**Exercise directions:** Look through the records that follow. Copy every line containing the word "computer".
*** Opening Input data ***
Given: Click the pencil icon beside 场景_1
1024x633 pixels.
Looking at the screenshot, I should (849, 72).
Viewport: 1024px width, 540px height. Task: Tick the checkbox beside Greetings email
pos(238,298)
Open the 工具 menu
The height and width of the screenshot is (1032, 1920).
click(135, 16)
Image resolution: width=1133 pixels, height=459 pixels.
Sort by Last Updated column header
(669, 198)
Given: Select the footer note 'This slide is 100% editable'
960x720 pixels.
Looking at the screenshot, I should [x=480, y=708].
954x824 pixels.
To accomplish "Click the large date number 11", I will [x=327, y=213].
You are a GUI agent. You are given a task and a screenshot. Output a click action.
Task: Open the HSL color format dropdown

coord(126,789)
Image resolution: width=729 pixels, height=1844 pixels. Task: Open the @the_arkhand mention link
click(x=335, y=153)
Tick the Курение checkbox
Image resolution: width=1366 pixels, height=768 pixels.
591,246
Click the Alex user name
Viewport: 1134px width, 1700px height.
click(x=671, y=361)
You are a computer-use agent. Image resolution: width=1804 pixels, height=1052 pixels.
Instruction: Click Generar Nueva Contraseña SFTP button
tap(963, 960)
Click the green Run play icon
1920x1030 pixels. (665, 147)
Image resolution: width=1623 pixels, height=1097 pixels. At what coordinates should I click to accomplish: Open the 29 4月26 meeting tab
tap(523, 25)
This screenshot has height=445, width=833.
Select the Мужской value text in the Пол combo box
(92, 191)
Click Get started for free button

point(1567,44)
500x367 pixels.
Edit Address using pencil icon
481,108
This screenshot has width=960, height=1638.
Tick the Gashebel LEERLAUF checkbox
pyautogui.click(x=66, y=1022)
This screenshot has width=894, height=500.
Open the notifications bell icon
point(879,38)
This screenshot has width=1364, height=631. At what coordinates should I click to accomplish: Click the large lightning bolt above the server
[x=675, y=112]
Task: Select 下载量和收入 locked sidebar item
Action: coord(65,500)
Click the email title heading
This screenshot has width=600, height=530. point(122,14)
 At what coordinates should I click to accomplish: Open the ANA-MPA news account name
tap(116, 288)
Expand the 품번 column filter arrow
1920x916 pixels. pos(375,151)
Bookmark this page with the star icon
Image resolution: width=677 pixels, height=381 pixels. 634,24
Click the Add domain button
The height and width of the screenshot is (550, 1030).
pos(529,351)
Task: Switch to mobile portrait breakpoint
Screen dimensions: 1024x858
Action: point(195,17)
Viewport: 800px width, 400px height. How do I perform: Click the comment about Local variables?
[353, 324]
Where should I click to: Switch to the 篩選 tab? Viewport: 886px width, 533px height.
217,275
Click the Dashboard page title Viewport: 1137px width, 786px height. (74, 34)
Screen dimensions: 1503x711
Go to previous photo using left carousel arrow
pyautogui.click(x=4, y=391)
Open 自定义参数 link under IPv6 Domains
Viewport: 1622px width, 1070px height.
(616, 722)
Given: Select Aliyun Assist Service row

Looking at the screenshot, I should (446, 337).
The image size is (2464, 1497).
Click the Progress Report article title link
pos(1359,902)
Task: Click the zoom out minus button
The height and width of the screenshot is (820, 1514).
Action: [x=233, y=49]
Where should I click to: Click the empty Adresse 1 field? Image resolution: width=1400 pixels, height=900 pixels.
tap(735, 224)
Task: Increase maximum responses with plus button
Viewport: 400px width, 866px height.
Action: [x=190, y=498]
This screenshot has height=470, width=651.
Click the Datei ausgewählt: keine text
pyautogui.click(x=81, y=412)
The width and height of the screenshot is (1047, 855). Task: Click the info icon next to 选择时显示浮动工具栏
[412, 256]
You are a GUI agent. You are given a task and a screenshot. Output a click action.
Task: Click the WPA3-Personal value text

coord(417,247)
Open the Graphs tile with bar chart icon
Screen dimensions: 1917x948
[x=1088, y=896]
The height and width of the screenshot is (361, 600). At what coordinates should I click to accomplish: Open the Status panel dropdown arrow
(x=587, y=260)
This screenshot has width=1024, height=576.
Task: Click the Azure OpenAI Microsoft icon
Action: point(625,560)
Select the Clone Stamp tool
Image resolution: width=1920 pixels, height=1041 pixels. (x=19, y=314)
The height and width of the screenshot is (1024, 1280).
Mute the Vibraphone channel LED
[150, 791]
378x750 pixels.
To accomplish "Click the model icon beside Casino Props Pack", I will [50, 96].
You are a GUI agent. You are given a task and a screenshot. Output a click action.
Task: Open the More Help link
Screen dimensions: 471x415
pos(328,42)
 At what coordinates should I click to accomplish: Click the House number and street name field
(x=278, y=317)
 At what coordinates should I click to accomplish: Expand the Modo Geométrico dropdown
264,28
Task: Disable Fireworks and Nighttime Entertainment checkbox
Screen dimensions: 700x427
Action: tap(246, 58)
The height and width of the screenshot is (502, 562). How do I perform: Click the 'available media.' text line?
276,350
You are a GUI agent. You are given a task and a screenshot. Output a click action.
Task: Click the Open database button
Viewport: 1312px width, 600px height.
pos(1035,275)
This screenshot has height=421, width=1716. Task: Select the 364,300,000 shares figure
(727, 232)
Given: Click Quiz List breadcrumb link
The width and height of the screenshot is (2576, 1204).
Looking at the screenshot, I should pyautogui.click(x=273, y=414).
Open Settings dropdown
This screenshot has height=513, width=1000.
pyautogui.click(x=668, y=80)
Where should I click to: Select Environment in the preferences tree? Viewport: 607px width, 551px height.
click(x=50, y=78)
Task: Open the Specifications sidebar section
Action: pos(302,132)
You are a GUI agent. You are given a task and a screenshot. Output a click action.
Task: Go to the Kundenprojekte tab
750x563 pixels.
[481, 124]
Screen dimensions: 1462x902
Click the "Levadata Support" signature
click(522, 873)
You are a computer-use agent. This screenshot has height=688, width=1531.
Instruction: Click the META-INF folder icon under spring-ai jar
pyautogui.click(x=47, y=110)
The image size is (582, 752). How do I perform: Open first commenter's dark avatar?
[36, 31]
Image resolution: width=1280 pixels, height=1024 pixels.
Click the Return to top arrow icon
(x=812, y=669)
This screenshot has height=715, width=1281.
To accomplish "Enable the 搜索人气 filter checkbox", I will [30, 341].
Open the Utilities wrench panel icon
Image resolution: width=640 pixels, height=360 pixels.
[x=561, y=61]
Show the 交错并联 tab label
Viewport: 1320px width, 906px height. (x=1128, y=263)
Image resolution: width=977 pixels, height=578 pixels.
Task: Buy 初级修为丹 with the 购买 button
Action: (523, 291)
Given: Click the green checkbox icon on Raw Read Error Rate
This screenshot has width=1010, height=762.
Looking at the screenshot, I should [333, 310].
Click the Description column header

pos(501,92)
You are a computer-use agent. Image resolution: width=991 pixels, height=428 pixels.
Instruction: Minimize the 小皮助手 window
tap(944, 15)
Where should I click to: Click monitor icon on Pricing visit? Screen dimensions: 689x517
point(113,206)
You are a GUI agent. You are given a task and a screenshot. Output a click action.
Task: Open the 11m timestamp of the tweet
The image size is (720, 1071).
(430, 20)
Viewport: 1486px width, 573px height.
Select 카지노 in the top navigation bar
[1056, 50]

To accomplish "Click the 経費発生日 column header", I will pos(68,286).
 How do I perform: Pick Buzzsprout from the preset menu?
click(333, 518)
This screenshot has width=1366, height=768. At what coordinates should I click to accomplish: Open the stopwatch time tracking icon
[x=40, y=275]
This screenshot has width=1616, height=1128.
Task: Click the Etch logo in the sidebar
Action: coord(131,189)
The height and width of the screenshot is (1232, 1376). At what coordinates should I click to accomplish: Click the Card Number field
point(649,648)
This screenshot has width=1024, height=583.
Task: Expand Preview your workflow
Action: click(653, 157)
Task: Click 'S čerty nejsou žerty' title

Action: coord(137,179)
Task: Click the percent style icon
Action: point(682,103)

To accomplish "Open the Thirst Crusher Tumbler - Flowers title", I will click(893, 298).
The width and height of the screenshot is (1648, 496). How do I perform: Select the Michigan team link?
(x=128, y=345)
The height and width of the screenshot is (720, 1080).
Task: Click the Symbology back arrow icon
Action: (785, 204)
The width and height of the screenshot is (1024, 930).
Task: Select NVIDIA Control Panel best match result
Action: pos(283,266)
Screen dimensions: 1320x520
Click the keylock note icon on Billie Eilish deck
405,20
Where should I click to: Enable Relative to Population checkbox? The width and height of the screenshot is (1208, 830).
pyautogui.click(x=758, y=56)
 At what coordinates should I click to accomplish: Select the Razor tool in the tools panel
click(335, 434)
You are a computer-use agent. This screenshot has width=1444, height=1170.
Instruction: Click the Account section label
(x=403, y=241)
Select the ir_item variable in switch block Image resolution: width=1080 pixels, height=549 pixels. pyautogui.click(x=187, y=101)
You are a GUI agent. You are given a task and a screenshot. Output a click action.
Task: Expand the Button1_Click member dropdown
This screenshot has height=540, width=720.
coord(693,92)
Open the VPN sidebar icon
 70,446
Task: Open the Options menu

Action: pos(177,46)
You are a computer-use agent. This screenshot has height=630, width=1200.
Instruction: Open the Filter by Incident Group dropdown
*** Closing Input data ***
**Solution to this problem:**
You are a computer-use agent. Image resolution: width=1804 pixels, height=1052 pixels.
You are a computer-use agent. This screenshot has height=688, width=1531.
You are a computer-use agent. Image resolution: width=991 pixels, height=428 pixels.
You are a computer-use agent. This screenshot has width=1444, height=1170.
You are a computer-use agent. This screenshot has height=630, width=1200.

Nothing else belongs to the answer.